Two officials with the federal agency that oversees the nation's nuclear weapons program said there were "significant errors" in the memo but did not reject it outright. The officials, who work for the Energy Department's National Nuclear Security Administration, spoke anonymously because of the ongoing investigation into the breach.
They said they could not confirm the briefing referred to by the author of the memo, which Nuclear Watch said it obtained through an intermediary.
"If true, this summary indicates that a very serious and compromising breach has occurred; perhaps the most serious" in the troubled lab's history, Nuclear Watch said in a news release.
Police seized three portable computer storage drives — called flash drives, among other names — and the papers Oct. 17 during a drug raid at the home of Jessica Quintana, the contract worker.
Quintana has not been charged. A man who was renting a room at her home was jailed on drug and probation charges.

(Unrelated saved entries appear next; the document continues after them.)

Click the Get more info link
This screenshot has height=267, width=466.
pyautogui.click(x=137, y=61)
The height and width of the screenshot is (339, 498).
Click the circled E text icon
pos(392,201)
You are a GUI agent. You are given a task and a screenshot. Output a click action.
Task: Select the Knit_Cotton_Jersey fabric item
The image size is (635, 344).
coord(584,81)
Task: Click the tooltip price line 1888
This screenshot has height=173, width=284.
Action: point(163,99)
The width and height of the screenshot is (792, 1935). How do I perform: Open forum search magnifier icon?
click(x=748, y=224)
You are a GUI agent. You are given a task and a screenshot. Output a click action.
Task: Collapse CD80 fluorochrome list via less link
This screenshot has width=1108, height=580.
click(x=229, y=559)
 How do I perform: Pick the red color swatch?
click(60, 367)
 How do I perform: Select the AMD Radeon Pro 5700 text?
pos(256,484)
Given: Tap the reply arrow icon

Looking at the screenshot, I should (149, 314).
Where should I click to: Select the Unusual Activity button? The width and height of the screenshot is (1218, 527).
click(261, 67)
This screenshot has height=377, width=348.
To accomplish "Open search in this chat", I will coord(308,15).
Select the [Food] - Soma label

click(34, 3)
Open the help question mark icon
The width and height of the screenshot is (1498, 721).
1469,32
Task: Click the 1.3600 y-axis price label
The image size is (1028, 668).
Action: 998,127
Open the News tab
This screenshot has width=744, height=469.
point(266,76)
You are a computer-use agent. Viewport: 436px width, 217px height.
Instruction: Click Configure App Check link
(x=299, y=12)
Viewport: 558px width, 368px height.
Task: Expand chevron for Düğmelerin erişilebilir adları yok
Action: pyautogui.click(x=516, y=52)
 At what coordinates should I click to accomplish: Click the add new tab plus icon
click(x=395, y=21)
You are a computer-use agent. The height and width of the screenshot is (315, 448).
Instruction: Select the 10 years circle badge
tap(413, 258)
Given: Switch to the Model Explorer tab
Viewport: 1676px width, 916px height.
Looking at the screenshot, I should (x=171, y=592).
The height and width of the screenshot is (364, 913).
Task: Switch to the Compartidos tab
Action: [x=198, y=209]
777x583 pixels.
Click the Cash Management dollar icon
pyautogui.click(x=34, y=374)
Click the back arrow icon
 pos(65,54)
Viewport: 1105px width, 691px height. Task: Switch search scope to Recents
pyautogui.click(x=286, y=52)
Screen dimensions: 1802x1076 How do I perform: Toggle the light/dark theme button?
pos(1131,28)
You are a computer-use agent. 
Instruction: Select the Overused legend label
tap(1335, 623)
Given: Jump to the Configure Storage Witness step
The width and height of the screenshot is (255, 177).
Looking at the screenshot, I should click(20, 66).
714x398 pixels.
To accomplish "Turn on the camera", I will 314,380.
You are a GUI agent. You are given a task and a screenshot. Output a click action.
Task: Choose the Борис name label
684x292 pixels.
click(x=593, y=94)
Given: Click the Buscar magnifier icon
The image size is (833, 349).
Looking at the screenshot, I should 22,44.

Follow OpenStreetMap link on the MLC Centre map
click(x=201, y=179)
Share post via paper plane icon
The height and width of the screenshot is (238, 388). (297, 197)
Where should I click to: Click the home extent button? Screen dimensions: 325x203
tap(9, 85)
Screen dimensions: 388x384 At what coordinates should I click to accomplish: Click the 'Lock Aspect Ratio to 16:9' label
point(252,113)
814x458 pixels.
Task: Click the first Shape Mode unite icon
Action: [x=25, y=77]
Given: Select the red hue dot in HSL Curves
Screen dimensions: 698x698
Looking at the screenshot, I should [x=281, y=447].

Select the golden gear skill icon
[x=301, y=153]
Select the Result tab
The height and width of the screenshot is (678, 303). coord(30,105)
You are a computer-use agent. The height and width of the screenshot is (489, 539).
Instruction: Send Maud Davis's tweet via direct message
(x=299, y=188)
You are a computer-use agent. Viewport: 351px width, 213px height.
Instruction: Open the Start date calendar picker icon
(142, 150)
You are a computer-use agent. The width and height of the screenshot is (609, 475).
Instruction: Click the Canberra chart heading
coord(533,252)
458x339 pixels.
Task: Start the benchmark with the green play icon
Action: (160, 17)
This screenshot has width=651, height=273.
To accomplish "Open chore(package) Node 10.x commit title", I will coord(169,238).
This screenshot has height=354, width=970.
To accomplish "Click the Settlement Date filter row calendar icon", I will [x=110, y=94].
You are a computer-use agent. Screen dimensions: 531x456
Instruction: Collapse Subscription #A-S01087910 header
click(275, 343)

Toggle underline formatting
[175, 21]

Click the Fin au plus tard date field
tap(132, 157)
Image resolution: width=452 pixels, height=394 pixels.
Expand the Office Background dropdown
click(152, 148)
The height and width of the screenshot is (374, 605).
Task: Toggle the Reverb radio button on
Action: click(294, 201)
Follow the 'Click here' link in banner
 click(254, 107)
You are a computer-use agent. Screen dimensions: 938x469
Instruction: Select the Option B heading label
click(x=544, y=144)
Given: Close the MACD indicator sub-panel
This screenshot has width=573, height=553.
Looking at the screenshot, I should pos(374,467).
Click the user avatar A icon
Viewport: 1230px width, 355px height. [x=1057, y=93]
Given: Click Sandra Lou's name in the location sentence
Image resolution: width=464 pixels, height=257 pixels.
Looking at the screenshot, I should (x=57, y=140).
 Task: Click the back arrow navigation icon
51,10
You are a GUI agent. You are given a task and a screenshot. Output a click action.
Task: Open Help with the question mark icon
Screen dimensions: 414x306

Her lawyer, Stephen Aarons, told The Associated Press that the material included copies of front pages of various documents from the lab. Quintana, an archivist, had planned to use them to create an index of items she had converted to an electronic format, he said.
Aarons also said that one of the three portable computer storage drives contained lab-related material, but that the information wasn't transferred to another computer.
"It was downloaded, but it was never uploaded," Aarons said, adding that Quintana did not show the material to anyone.
The 22-year-old archivist took the material home in August because she faced a work deadline to create the index, then forgot about the documents, he said.
"Her intent was to destroy the hard copies, and she never did it," Aarons said.
Nuclear Watch said the memo on the security briefing at the lab said Quintana had a level of security clearance that would have given her access to documents that could have contained information on how to bypass the authorization process for using nuclear weapons.
"She doesn't know anything about nuclear weapons," Aarons responded. "She knows how to scan documents."
The Energy Department and the Nuclear Security Administration declined Thursday to discuss the scope of the security breach, citing the investigation.
But an official with knowledge of the government probe acknowledged there were "several hundred" pages of classified documents discovered during the drug raid in addition to the classified material found in three computer "thumb" storage devices.
"It is a sizable amount," said the individual, who spoke on condition of anonymity because the investigation is under way. He declined to characterize the documents and said the exact number had not been determined.
Said Energy Department spokesman Craig Stevens: "We're taking it (the security breach) very seriously." He added that Energy Secretary Samuel Bodman "was personally disturbed" that classified documents turned up during a drug raid.
"We want to know how this could happen," Stevens said.